**Problem:** Copy out the items below exactly, beginning with the line containing "Viewport: 1568px width, 691px" and continuing through the line containing "click(x=500, y=34)".

**Provided information:**
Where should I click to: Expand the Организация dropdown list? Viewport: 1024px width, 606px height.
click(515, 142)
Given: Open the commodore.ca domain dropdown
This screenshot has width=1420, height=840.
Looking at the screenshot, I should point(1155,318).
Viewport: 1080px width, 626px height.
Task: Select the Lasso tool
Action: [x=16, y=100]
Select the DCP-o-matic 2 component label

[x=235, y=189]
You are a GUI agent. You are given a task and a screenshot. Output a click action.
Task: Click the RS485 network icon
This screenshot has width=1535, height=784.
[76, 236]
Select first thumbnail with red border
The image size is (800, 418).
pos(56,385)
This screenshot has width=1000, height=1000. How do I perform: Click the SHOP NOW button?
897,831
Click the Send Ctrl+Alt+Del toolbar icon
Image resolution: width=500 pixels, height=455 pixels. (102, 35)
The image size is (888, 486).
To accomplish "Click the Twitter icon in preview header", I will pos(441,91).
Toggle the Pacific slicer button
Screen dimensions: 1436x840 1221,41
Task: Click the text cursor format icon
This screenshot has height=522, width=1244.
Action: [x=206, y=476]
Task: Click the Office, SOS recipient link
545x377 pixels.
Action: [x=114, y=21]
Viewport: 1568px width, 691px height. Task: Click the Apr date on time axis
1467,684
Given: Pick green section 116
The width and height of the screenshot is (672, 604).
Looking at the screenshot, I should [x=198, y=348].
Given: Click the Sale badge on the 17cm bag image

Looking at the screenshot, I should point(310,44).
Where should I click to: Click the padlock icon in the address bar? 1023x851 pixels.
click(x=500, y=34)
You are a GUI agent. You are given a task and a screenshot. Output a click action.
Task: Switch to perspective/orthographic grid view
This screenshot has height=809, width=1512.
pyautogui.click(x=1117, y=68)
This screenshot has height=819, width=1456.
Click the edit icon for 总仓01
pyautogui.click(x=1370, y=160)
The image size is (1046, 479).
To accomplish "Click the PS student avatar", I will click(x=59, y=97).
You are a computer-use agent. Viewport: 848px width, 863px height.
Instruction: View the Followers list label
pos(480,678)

**Finished answer:**
Viewport: 1568px width, 691px height. Task: Click the Apr date on time axis
1467,684
Given: Pick green section 116
The width and height of the screenshot is (672, 604).
Looking at the screenshot, I should [x=198, y=348].
Given: Click the Sale badge on the 17cm bag image

Looking at the screenshot, I should point(310,44).
Where should I click to: Click the padlock icon in the address bar? 1023x851 pixels.
click(x=500, y=34)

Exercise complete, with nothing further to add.